- _Work to do_
a. Answer these three questions from the extract on travel time tomography:
(i) Which institute at ETH Zurich is listed?
(ii) What type of neural network does the presented method use?
(iii) What emerges in posterior standard deviation maps when travel time data are inverted with a less informative prior?
b. Pick up the extract on travel time tomography after its final sentence and keep writing it.

>> start Extract provided

Department of Geosciences

University of Edinburgh

[email protected]

\AndAndrew Curtis

Department of Geosciences

University of Edinburgh

and

Institute of Geophysics

ETH Zurich

[email protected]

Abstract

Travel time tomography for the velocity structure of a medium is a highly non-linear and non-unique inverse problem. Monte Carlo methods are becoming increasingly common choices to provide probabilistic solutions to tomographic problems but those methods are computationally expensive. Neural networks can often be used to solve highly non-linear problems at a much lower computational cost when multiple inversions are needed from similar data types. We present the first method to perform fully non-linear, rapid and probabilistic Bayesian inversion of travel time data for 2D velocity maps using a mixture density network. We compare multiple methods to estimate probability density functions that represent the tomographic solution, using different sets of prior information and different training methodologies. We demonstrate the importance of prior information in such high dimensional inverse problems due to the curse of dimensionality: unrealistically informative prior probability distributions may result in better estimates of the mean velocity structure, however the uncertainties represented in the posterior probability density functions then contain less information than is obtained when using a less informative prior. This is illustrated by the emergence of uncertainty loops in posterior standard deviation maps when inverting travel time data using a less informative prior, which are not observed when using networks trained on prior information that includes (unrealistic) a priori smoothness constraints in the velocity models. We show that after an expensive program of training the networks, repeated high-dimensional, probabilistic tomography is possible on timescales of the order of a second on a standard desktop computer.

>> end Extract provided
>> start Record list

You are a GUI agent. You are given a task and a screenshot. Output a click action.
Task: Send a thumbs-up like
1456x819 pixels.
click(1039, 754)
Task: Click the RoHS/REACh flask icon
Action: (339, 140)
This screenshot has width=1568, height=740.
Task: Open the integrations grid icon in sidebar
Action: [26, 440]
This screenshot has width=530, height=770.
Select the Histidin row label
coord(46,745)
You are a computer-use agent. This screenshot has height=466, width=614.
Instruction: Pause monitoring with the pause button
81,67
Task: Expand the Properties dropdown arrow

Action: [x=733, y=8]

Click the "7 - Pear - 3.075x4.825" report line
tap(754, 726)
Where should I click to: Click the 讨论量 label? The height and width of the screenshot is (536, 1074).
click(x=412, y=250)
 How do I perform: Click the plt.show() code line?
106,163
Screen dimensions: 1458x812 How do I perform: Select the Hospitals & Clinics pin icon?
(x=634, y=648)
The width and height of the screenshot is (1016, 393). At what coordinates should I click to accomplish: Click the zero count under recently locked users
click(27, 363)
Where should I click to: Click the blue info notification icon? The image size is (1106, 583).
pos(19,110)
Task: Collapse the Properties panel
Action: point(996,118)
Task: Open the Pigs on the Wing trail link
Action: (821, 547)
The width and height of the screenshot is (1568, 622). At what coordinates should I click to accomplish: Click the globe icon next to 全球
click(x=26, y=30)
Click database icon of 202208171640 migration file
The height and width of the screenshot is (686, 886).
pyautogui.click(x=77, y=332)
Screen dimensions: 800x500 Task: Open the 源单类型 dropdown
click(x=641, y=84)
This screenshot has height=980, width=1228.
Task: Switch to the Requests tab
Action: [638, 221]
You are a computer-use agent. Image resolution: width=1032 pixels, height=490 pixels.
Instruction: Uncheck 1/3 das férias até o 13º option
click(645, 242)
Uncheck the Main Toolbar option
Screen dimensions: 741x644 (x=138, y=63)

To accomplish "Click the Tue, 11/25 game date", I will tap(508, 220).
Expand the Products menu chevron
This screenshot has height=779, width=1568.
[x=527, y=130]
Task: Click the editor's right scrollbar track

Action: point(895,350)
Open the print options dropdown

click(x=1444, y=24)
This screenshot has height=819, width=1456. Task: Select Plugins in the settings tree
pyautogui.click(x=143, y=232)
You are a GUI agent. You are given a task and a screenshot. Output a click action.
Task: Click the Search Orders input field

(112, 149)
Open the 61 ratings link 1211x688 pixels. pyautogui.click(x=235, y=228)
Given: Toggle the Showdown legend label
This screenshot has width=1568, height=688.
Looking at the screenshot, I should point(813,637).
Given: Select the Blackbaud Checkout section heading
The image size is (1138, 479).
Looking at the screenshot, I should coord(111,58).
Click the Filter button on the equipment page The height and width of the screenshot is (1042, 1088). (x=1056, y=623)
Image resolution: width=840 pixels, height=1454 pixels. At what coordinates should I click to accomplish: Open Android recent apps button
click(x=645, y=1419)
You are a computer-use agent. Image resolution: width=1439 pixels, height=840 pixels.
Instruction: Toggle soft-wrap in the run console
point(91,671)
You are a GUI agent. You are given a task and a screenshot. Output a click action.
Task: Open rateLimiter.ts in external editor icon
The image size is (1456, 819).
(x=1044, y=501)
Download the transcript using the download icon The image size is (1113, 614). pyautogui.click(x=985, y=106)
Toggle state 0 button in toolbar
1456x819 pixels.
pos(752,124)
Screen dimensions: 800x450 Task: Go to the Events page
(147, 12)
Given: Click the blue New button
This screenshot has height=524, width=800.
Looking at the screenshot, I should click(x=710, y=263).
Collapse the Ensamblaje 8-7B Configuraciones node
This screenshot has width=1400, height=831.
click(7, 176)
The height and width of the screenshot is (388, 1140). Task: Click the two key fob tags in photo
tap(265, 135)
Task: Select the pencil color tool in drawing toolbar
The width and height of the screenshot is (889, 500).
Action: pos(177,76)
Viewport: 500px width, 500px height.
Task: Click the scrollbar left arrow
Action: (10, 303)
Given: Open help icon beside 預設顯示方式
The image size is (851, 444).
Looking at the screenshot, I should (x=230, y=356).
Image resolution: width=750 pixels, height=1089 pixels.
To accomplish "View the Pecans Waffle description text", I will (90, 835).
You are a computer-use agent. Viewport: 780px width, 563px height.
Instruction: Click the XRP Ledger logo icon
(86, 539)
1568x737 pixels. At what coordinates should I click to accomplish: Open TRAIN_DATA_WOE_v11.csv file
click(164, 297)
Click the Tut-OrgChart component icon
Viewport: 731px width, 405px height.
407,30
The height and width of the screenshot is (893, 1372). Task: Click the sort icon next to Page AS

>> end Record list

- _Solved tasks_
a.
(i) The Institute of Geophysics.
(ii) A mixture density network.
(iii) Uncertainty loops.

b.
1 Introduction

Seismic travel time tomography is often used to reconstruct images of the interior of the Earth (Aki et al., 1977; Dziewonski and Woodhouse, 1987; Mordret et al., 2013), but is a significantly non-linear and non-unique inverse problem. To find solutions with minimal computation, the physics relating local wave speed to measured travel times is usually simplified by linearization (Rawlinson et al., 2010), but this creates large differences between linearized and true probabilistic solutions (Galetti et al., 2015). Increases in compute power now allow fully nonlinear Monte Carlo sampling solutions to be found without linearisation, to solve problems in 2D (Bodin and Sambridge, 2009; Galetti et al., 2015) and 3D (Hawkins and Sambridge, 2015; Piana Agostinetti et al., 2015; Zhang et al., 2018, 2019). Using Bayesian methods, such solutions provide samples (example tomographic models) that fit the data to within their measurement uncertainties, are consistent with available prior information, and are distributed according to the posterior probability density function (pdf) across the parameter space; this pdf constitutes the full solution of tomographic problems. Nevertheless, such solutions are acquired at significant expense, typically requiring weeks of compute time for realistic data sets and expensive storage of large sample sets.

An alternative approach to estimate the posterior pdf is to use prior sampling (Devilee et al., 1999; Käufl et al., 2016). In this case samples are created before inference using only available prior knowledge. The set of samples can then be interrogated for examples that are consistent with any particular data set (a method called resampling (Sambridge, 1999)) or used to parametrise a function that relates data to models which can then be used to solve the inverse or inference problem (Roth and Tarantola, 1994).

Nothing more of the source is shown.